Sharp, disciplined, and seriously compelling stuff from the Brooklyn band.
Chris Power 2012
When they play live, Here We Go Magic’s intricately constructed indie-pop often spins off into extended, ecstatic jams, clearly descended from the Grateful Dead and Quicksilver Messenger Service. But where those bands looked back to blues and 1950s rock‘n’roll, stretching it until it took on mythic proportions, HWGM are like a late-60s psychedelic band dreaming their way towards the perfected machine-like repetitions of Krautrock.
It was the band’s live show, even at its most ragged, one hungover morning at Glastonbury 2010, that caught the ear of Radiohead producer Nigel Godrich, and it’s that counterfactual retro sensibility – “a 60s version of science fiction”, in bandleader Luke Temple’s description – that infuses the sharply focused songs on A Different Ship. That decade’s stamp is most discernible on the Latin-inflected melody of the menace-fringed title-track, which taps the same vein of anxious psychedelia running through Love’s Forever Changes.
Anxiety of various kinds presides over the album, with every song taking sides in a debate on the credits and debits of intimacy. Hard to Be Close quickly establishes the theme, the melody’s unexpected shift from major to minor amplifying the lyric’s push and pull between intimacy and isolation.

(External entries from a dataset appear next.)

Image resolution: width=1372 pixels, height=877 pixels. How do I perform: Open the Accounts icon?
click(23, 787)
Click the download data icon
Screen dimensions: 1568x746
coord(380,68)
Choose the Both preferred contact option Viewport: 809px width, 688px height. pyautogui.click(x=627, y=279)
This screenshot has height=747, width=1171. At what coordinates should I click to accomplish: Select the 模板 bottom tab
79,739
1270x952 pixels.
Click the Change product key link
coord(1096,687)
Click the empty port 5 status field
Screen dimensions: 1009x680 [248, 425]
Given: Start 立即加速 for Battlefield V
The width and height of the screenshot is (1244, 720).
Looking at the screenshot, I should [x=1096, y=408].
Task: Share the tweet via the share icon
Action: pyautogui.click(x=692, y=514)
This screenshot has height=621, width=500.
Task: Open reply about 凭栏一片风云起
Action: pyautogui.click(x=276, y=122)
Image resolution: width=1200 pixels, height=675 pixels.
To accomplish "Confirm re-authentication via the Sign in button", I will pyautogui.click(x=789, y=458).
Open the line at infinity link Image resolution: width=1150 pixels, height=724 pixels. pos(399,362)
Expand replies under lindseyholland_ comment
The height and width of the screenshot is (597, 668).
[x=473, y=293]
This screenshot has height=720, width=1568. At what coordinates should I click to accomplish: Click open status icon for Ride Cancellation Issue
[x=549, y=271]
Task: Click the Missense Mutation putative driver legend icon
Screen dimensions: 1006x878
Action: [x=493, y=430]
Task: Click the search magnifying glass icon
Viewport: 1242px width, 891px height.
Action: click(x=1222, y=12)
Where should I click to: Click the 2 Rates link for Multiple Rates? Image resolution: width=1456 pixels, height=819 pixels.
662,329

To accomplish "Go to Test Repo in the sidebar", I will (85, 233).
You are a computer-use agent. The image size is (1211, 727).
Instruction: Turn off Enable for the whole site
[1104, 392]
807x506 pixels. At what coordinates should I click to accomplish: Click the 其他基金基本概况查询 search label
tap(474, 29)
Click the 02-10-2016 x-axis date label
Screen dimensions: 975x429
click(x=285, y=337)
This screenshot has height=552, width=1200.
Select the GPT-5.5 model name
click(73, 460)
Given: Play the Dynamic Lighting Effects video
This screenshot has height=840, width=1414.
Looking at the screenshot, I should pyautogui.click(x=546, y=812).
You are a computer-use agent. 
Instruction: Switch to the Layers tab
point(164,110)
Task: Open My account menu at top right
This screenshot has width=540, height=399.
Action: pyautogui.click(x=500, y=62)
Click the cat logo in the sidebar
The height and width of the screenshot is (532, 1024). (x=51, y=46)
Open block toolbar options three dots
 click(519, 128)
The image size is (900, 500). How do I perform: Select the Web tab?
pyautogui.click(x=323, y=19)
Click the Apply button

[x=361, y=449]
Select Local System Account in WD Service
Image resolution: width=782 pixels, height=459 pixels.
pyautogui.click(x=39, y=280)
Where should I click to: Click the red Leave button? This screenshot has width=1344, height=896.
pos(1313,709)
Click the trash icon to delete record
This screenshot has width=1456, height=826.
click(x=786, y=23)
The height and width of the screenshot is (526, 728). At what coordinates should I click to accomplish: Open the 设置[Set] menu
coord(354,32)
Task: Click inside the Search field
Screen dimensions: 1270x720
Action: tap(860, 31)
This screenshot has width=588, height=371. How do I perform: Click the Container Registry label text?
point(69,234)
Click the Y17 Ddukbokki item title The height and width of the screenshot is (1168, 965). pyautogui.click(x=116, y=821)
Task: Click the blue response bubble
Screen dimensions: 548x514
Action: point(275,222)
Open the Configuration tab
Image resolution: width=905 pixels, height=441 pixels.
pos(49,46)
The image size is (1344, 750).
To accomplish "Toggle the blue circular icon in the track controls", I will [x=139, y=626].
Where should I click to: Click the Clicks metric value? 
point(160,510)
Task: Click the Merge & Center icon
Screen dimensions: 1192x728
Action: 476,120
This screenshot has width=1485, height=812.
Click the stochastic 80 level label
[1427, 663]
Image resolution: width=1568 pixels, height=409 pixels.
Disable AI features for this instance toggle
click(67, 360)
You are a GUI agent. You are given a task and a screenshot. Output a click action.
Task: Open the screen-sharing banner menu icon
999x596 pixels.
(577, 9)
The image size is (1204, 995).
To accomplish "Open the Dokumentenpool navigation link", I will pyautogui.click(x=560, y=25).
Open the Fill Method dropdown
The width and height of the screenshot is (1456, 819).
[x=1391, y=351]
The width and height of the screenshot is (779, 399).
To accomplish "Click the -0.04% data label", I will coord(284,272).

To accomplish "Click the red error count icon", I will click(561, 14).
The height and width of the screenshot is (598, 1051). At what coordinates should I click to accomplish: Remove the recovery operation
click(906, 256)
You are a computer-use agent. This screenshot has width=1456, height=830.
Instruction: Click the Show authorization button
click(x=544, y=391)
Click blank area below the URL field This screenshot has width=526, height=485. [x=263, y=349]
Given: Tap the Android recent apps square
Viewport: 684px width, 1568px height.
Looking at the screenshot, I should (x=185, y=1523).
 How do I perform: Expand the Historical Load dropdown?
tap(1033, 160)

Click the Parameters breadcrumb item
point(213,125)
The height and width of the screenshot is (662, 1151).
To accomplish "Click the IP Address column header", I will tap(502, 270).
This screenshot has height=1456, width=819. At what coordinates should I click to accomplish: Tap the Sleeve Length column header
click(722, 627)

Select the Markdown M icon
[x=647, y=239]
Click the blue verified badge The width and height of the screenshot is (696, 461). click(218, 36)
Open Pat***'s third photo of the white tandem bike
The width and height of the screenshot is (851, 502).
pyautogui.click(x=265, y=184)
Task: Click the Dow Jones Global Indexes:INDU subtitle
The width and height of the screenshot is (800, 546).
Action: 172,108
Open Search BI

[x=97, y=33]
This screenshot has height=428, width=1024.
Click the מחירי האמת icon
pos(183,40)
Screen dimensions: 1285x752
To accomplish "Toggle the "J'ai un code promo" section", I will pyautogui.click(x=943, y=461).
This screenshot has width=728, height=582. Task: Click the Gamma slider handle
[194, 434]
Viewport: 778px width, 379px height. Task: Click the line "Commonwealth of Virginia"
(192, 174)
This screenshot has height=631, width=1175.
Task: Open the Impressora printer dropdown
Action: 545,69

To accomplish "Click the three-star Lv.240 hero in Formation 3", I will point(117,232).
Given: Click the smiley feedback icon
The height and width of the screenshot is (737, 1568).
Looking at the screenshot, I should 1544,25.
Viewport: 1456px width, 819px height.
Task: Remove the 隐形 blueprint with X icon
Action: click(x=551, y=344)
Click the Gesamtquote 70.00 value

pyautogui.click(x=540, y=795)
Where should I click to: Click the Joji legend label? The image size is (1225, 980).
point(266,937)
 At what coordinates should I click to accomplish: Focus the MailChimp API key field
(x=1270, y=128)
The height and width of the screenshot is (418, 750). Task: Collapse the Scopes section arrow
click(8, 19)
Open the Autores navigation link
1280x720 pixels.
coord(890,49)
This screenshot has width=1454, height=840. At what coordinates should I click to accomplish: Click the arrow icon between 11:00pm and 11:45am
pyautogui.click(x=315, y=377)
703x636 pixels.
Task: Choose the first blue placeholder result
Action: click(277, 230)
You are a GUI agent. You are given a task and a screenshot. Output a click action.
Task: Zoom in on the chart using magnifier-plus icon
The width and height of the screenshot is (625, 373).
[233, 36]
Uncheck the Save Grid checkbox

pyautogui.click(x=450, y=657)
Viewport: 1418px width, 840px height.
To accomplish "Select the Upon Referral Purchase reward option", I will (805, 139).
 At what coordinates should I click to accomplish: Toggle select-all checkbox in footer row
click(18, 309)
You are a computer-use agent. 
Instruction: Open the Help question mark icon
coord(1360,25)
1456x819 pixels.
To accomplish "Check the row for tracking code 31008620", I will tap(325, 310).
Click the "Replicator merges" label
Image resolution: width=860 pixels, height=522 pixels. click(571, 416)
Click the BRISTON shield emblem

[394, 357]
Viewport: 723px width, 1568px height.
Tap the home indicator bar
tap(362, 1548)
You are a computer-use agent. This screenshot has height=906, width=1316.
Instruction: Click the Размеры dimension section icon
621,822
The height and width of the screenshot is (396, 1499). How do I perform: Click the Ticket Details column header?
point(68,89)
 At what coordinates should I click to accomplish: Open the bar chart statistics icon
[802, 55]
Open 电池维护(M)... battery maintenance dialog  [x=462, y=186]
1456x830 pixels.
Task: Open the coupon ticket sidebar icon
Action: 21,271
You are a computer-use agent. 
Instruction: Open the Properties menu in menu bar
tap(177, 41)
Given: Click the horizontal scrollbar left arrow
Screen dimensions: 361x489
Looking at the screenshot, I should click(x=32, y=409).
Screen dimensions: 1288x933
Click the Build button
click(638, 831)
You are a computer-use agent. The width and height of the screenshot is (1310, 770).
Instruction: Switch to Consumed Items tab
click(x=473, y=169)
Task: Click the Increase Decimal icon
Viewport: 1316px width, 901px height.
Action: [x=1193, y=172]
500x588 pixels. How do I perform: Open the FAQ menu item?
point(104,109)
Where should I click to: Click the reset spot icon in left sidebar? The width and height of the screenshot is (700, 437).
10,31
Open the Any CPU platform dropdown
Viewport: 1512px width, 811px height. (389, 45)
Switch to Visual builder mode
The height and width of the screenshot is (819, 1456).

The tussle continues throughout, Alone But Moving asserting an independence that’s immediately undercut by the lines from I Believe in Action: “Nobody wants to live in the middle / Cos nobody wants to be left alone.” This song exemplifies the sonic clarity Godrich has brought to A Different Ship: a trancelike wave rises from a chicken-scratch riff and crests in a buzzing synth chord, the song embodying its message by performing a single, smooth transition, then ending.
Make Up Your Mind is similarly direct, its fusion of motorik funk, chanted vocals and synth splashes recalling the calibrated techno-pop of Yello; and this impressive detailing is even more noticeable in the album’s quieter passages.
A Different Ship is far from a break with HWGM’s past – the final track recedes into the sort of drone that punctuated their 2009 debut, while How Do I Know is another Neu!-go-pop gem in the manner of Collector from Pigeons (2010) – but it is a reconfiguring that accentuates their strengths.
Played live these songs will metastasise into expansive jams, and will sound great when they do, but here and now they’re sharp, disciplined, and seriously compelling.